Deep Dive into Evaluation Areas
To secure an offer, you need to demonstrate depth in specific technical areas relevant to NIKE's modern data stack. The following sections outline the primary domains you will be tested on, derived from recent candidate experiences and role requirements.
Data Structures & Algorithms (Python/SQL)
This is the foundation of the technical screen. You are not expected to be a competitive programmer, but you must be proficient in manipulating data structures to solve data-specific problems. Strong performance here means writing efficient, vectorized code rather than brute-force solutions.
Be ready to go over:
- Complex SQL Queries: Window functions, aggregations, common table expressions (CTEs), and self-joins.
- Python Data Manipulation: Using
pandasor standard libraries to parse logs, clean strings, or transform JSON data. - Efficiency: Understanding time and space complexity (Big O) when processing large lists or dictionaries.
Example questions or scenarios:
- "Given a dataset of transaction logs, write a SQL query to find the top 3 users by spend for each month."
- "Write a Python function to parse a messy CSV file and identify rows with missing or malformed dates."
- "How would you optimize a Python script that runs out of memory when processing a 10GB file?"
Data Pipeline Design & Orchestration
This is critical for the Data Engineer role. You will be tested on your ability to build robust ETL/ELT pipelines. Interviewers want to know how you move data from ingestion to consumption reliably.
Be ready to go over:
- Apache Airflow: Defining DAGs, handling dependencies, managing backfills, and writing custom operators.
- Spark: Understanding RDDs vs. DataFrames, handling skew, and tuning jobs for performance.
- Data Quality: Implementing checks to ensure data integrity before it reaches the data lake or warehouse.
Example questions or scenarios:
- "Design a daily batch pipeline to ingest sales data from an external API into Snowflake."
- "How do you handle a scenario where a pipeline fails halfway through? How do you ensure idempotency?"
- "Explain how you would architect a real-time stream for inventory updates using Kafka and Spark Streaming."
Data Modeling & Warehousing
NIKE relies heavily on Snowflake and Databricks. You need to demonstrate that you understand how to organize data for analytics.
Be ready to go over:
- Dimensional Modeling: Star schema vs. Snowflake schema, fact tables, and slowly changing dimensions (SCD Type 1 vs. Type 2).

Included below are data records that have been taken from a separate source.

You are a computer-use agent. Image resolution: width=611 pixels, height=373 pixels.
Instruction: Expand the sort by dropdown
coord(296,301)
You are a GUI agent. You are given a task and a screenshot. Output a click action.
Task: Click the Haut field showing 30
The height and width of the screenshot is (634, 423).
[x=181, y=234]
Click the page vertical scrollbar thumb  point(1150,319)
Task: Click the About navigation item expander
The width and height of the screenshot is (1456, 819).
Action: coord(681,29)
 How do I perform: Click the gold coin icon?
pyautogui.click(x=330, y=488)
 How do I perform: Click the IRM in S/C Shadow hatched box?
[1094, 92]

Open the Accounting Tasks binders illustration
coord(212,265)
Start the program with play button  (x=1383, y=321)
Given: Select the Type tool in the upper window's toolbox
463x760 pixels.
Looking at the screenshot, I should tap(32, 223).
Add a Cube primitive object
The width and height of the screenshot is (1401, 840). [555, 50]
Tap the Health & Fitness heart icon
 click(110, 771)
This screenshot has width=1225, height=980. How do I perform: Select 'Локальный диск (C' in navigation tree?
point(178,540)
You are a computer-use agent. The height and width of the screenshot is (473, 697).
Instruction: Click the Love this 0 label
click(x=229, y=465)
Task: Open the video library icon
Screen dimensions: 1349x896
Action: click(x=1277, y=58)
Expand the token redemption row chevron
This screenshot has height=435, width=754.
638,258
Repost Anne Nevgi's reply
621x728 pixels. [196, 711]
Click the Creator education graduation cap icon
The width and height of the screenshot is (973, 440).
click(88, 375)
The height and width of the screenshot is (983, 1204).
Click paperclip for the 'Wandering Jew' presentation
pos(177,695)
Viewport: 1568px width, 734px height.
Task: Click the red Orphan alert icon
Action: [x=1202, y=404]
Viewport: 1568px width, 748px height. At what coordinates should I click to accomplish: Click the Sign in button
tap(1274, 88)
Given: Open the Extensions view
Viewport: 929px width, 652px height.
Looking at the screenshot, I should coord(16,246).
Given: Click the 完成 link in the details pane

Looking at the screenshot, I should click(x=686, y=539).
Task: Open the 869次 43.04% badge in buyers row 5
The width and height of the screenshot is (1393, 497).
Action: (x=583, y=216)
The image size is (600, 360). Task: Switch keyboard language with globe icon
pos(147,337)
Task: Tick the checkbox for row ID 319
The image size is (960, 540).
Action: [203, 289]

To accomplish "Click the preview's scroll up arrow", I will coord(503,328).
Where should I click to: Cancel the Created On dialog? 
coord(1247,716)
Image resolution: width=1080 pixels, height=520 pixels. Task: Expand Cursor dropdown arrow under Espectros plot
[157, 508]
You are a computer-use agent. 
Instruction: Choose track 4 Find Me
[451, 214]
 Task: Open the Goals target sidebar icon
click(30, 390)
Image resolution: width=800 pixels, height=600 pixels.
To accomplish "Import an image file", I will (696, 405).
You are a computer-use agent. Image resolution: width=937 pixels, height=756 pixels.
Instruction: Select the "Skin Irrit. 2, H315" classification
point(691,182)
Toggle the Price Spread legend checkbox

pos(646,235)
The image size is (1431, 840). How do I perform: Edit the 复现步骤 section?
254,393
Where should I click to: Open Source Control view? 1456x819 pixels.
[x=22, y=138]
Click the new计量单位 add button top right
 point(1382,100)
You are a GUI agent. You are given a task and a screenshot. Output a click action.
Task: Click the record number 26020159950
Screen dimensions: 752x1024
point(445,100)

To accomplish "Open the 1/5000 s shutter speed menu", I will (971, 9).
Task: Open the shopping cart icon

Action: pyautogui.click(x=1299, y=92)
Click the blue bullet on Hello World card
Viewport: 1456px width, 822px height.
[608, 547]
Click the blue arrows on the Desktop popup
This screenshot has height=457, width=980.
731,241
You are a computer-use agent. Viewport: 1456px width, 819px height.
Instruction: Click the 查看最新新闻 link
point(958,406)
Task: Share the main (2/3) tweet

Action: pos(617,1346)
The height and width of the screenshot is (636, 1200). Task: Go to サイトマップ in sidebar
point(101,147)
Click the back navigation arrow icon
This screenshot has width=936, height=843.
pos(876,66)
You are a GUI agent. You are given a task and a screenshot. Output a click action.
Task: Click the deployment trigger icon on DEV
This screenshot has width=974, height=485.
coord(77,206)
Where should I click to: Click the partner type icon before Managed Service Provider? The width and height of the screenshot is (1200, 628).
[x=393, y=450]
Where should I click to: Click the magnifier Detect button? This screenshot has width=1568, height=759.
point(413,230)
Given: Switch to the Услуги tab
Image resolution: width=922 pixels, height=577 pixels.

- Cloud Data Warehousing: Partitioning, clustering, and optimizing storage costs in Snowflake or Delta Lake.
- Schema Evolution: How to handle changes in upstream data formats without breaking downstream reports.
Example questions or scenarios:
- "Design a schema for an e-commerce order system that supports historical reporting on product price changes."
- "What are the pros and cons of using a Data Lakehouse architecture compared to a traditional Data Warehouse?"
- "How would you optimize a query that is scanning too many micro-partitions in Snowflake?"